SOURCE MATERIAL:
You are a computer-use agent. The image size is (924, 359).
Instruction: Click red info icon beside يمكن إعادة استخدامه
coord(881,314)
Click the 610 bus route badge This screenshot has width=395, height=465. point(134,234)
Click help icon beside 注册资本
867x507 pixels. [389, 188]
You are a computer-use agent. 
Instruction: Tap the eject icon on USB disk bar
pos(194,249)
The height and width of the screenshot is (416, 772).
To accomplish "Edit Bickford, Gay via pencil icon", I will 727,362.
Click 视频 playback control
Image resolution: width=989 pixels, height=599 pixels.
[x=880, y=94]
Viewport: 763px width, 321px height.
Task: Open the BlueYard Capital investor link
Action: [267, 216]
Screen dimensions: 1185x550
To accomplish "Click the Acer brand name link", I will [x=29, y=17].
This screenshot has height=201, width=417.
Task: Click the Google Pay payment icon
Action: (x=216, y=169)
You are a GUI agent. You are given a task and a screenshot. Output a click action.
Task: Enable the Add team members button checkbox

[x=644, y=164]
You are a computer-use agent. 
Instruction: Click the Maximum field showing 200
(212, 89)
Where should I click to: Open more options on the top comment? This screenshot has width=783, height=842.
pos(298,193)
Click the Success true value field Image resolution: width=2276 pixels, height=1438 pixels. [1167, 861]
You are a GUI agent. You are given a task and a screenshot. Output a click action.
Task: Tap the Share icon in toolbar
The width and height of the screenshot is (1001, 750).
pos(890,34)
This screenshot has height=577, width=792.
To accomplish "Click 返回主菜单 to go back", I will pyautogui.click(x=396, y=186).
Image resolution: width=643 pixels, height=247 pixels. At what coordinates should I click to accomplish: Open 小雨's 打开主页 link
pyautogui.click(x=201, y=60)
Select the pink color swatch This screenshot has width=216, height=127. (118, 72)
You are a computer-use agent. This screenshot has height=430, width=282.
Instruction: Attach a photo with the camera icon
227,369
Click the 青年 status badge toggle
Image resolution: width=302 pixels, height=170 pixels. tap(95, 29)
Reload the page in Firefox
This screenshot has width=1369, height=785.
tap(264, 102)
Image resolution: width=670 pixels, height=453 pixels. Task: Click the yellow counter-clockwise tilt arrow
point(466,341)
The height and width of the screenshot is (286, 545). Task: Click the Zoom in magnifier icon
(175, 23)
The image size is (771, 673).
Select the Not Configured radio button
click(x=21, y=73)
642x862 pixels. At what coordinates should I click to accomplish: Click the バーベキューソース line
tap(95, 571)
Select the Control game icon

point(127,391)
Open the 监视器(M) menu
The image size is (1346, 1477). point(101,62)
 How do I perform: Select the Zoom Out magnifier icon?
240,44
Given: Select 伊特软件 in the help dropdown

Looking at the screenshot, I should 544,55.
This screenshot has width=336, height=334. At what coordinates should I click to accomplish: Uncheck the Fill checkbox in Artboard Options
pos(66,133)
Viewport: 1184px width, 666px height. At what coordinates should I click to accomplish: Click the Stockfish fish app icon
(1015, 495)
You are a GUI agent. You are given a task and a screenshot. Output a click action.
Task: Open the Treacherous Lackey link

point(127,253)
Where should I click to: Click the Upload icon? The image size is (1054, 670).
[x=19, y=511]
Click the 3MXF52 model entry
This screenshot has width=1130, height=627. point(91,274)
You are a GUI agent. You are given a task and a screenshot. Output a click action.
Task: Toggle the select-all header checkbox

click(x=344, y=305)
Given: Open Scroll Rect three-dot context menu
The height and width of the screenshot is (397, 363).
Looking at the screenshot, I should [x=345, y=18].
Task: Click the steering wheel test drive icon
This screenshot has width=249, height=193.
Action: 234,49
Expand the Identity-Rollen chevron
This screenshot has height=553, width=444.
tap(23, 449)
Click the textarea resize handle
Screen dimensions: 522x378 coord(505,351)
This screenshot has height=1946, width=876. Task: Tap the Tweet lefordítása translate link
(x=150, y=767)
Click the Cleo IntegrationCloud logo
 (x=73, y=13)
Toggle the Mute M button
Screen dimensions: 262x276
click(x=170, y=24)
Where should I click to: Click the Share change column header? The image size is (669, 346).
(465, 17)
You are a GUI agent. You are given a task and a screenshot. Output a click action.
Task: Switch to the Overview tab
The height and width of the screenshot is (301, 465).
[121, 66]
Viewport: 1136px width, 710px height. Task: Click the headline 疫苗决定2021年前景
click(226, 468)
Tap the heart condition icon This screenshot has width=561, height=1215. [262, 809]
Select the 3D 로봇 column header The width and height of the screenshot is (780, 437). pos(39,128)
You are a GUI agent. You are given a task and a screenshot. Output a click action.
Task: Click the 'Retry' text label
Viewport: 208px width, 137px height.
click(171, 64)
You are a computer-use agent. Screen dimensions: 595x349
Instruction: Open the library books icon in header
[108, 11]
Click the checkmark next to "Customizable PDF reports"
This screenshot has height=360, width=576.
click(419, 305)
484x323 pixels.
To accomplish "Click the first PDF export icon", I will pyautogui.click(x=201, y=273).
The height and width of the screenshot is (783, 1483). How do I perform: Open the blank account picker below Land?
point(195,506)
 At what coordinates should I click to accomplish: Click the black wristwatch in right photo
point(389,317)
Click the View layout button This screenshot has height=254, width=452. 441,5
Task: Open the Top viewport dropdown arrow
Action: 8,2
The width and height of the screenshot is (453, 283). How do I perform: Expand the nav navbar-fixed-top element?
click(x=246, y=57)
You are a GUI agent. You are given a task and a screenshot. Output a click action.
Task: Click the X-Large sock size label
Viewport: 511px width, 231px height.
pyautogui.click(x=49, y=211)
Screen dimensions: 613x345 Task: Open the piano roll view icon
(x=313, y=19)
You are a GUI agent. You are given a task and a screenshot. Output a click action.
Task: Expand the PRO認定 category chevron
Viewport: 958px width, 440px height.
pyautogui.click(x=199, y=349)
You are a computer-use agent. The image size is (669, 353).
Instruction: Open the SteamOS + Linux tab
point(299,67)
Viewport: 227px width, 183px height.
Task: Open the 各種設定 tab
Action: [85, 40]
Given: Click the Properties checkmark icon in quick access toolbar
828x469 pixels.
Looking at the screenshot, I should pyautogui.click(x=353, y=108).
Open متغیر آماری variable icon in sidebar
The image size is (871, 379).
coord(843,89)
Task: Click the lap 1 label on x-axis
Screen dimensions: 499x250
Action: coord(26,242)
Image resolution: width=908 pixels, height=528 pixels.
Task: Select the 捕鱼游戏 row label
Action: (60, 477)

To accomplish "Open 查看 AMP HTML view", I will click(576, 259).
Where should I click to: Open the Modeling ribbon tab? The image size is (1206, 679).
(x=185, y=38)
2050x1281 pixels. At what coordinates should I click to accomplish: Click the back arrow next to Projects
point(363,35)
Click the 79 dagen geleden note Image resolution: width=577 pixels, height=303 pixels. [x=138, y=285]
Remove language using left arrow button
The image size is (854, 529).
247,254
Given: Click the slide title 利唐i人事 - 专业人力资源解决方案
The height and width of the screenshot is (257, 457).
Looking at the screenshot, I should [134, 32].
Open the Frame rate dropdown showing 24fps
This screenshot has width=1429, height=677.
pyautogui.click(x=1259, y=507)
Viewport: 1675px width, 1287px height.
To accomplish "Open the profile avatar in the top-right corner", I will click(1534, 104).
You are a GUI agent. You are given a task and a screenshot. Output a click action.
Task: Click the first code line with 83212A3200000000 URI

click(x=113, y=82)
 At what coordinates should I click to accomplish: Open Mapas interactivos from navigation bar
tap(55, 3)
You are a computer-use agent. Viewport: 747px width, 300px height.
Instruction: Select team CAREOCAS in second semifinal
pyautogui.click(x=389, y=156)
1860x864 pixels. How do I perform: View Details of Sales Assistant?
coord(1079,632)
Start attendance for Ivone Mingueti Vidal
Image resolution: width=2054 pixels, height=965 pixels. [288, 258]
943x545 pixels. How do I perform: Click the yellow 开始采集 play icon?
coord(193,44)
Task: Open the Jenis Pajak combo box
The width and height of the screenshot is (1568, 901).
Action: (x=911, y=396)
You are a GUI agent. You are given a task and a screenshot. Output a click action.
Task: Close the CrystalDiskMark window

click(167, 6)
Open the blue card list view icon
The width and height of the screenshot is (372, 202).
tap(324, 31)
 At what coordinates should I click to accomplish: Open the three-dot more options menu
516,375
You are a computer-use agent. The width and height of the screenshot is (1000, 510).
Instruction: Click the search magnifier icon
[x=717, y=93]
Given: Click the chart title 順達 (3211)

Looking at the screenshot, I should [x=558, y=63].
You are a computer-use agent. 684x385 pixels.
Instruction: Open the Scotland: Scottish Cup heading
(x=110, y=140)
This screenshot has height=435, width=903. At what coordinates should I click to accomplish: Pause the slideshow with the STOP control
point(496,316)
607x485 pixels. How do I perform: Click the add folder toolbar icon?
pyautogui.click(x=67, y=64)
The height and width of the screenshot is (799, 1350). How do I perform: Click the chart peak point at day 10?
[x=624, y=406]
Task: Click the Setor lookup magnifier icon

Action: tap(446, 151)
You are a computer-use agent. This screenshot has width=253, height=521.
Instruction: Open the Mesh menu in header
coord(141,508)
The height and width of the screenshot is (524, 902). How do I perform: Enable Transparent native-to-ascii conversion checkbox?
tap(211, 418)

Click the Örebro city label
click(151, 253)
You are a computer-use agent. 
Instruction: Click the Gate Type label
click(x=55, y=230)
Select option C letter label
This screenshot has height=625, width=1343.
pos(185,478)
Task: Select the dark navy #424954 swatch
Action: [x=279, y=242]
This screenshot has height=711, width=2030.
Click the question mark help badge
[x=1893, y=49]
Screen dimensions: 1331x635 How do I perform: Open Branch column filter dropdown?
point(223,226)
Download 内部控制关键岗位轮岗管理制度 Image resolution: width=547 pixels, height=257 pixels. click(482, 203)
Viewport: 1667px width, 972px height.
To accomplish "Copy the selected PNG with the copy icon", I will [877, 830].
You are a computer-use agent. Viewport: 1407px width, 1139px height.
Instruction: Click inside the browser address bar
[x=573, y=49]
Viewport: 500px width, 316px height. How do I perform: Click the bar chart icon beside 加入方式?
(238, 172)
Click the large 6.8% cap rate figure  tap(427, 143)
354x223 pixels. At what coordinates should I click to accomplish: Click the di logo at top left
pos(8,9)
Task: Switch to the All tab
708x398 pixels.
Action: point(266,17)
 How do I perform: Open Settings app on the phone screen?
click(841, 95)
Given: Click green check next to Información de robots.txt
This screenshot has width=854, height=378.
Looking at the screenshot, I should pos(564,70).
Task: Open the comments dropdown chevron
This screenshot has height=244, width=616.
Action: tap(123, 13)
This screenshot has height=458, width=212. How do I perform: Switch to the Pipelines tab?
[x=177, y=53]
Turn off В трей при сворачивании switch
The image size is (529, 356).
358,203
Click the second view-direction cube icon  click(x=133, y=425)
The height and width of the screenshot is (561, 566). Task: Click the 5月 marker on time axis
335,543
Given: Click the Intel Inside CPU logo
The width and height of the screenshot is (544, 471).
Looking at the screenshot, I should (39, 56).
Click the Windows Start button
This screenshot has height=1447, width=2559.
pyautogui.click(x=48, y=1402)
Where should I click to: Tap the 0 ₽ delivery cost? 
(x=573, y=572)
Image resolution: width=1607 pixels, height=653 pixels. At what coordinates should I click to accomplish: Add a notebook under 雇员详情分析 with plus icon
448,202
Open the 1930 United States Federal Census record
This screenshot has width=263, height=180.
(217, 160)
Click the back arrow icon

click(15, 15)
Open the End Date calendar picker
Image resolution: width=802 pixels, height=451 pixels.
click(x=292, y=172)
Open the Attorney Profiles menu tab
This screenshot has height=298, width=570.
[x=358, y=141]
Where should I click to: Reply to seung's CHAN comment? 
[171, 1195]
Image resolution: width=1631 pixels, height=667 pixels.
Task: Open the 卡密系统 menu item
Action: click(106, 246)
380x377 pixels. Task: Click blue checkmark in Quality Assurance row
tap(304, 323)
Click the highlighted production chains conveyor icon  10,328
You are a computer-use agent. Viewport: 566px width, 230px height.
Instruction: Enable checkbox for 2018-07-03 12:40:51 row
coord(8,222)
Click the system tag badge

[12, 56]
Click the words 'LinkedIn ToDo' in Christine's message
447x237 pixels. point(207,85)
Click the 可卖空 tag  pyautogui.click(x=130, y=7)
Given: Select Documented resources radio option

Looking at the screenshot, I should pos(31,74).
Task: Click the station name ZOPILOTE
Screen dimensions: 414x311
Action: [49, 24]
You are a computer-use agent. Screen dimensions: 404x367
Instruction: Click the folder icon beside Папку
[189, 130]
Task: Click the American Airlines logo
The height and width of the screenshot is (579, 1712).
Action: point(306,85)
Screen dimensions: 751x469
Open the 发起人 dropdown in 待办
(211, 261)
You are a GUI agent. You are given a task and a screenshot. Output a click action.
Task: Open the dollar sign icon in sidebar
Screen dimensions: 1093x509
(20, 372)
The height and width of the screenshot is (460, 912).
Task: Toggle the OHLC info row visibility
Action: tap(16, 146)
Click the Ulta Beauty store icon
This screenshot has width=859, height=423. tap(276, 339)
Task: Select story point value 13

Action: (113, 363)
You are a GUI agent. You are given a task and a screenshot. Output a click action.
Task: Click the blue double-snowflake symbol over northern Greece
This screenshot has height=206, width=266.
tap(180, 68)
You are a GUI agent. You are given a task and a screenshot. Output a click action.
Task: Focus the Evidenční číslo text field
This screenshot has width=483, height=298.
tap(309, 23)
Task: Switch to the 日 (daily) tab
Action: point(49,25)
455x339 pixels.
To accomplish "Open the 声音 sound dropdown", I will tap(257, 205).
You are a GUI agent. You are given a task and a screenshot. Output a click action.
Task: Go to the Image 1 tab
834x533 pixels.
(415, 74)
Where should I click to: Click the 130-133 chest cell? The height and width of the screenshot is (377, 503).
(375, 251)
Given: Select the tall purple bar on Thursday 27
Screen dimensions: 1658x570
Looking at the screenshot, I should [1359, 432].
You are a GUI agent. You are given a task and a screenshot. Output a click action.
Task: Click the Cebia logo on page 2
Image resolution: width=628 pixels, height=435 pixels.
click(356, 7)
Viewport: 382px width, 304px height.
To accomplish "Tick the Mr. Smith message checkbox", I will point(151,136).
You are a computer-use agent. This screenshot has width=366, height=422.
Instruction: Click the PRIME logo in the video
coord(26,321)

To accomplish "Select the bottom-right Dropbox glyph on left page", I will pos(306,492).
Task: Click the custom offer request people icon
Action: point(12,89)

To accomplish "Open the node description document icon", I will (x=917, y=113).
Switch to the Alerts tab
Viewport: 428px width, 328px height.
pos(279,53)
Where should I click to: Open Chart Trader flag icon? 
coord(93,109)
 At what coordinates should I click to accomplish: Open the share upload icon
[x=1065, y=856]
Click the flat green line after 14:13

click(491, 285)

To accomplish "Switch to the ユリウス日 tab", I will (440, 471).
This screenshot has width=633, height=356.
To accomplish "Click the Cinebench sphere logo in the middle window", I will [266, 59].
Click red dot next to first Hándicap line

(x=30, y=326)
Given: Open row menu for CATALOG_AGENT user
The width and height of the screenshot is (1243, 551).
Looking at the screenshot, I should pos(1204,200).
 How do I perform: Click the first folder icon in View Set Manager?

BRIEF: Lay out the entries above as a JSON list of strings with one string per line, starting at the very first line and ending at the line containing "pos(194,249)", both included. Skip any blank lines.

RESULT FOR THIS EXERCISE:
[
  "You are a computer-use agent. The image size is (924, 359).",
  "Instruction: Click red info icon beside يمكن إعادة استخدامه",
  "coord(881,314)",
  "Click the 610 bus route badge This screenshot has width=395, height=465. point(134,234)",
  "Click help icon beside 注册资本",
  "867x507 pixels. [389, 188]",
  "You are a computer-use agent. ",
  "Instruction: Tap the eject icon on USB disk bar",
  "pos(194,249)"
]